— Start of EXTRACTED INFORMATION —

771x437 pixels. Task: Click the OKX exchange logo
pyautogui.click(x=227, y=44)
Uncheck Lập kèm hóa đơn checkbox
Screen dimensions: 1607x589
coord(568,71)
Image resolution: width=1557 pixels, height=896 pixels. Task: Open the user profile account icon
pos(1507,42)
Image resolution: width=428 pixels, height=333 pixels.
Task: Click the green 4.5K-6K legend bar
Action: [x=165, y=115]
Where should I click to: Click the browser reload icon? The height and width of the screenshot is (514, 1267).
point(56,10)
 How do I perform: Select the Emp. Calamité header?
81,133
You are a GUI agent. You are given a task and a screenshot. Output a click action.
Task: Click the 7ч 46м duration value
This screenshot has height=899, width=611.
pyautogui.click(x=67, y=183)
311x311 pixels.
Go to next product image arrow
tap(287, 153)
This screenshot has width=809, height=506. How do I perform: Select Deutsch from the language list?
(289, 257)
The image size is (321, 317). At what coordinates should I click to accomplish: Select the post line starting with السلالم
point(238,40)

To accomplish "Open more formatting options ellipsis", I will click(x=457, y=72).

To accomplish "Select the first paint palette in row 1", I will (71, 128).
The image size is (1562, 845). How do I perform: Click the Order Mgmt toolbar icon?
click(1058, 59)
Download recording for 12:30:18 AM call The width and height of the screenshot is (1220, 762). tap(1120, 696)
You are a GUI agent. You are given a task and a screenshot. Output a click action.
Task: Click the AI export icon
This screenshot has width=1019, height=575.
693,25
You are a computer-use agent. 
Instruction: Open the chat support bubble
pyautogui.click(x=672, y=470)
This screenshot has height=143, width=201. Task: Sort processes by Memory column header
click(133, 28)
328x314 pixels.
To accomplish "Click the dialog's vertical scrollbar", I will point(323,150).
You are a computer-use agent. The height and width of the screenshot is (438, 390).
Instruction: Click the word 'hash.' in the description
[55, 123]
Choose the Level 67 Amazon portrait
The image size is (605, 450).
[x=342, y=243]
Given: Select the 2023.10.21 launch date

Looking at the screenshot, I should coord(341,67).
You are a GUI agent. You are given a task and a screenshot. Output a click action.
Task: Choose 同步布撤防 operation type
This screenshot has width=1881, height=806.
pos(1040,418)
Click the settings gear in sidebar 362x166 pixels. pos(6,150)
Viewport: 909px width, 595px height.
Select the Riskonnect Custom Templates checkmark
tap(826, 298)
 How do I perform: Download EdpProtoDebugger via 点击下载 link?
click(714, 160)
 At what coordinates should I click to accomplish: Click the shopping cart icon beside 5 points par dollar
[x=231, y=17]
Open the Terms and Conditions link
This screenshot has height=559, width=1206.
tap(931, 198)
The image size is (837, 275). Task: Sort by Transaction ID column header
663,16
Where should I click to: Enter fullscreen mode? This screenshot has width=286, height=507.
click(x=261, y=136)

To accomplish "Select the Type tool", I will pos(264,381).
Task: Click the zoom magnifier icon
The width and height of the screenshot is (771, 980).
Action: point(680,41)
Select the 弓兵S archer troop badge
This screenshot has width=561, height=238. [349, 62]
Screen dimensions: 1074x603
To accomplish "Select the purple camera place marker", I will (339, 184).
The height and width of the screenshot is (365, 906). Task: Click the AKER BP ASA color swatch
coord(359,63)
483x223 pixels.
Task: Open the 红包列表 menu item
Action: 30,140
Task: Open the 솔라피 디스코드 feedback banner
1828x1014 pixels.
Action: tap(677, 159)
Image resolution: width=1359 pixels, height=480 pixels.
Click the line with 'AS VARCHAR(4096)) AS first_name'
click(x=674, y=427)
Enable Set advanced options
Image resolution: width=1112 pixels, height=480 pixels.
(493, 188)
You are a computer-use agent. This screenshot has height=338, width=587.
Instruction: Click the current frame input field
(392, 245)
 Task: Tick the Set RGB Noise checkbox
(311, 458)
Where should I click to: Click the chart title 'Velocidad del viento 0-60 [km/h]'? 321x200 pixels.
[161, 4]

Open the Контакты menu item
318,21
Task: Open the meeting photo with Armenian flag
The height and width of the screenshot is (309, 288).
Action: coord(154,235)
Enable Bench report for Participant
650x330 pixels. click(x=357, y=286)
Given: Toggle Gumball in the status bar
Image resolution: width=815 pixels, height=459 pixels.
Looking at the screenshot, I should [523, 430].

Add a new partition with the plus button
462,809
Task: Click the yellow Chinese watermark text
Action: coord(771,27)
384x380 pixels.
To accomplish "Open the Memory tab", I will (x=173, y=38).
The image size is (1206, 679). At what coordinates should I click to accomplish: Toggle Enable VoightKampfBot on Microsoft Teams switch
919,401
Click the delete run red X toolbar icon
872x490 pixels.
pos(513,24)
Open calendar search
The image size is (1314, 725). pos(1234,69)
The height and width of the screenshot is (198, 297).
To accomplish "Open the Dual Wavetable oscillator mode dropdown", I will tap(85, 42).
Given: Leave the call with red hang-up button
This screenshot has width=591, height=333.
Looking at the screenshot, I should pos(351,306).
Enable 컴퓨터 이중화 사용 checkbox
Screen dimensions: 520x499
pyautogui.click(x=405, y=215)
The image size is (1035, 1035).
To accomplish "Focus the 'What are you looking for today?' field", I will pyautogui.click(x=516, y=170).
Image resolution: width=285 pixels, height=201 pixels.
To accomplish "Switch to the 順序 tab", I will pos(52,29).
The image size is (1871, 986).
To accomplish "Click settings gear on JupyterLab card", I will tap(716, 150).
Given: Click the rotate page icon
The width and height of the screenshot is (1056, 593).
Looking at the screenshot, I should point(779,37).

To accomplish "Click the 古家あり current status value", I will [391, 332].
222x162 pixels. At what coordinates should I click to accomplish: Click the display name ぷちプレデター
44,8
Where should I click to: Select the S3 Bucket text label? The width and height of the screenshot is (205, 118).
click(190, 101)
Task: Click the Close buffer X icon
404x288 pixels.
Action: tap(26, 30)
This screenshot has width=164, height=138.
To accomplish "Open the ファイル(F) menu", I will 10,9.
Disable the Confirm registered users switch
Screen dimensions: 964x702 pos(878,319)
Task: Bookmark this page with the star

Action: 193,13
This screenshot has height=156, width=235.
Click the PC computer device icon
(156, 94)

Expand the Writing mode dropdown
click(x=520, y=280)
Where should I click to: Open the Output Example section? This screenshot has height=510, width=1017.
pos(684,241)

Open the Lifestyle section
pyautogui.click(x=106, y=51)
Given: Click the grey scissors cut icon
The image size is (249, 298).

— End of EXTRACTED INFORMATION —

(WHAT YOU ARE ASKED TO DO):
Render the lines from the one containing "Task: Bookmark this page with the star" through the end of the items as a Markdown table with the columns "Row" and "Line", leaving out blank lines.

(EXERCISE RESULT):
| Row | Line |
|---|---|
| 1 | Task: Bookmark this page with the star |
| 2 | Action: 193,13 |
| 3 | This screenshot has height=156, width=235. |
| 4 | Click the PC computer device icon |
| 5 | (156, 94) |
| 6 | Expand the Writing mode dropdown |
| 7 | click(x=520, y=280) |
| 8 | Where should I click to: Open the Output Example section? This screenshot has height=510, width=1017. |
| 9 | pos(684,241) |
| 10 | Open the Lifestyle section |
| 11 | pyautogui.click(x=106, y=51) |
| 12 | Given: Click the grey scissors cut icon |
| 13 | The image size is (249, 298). |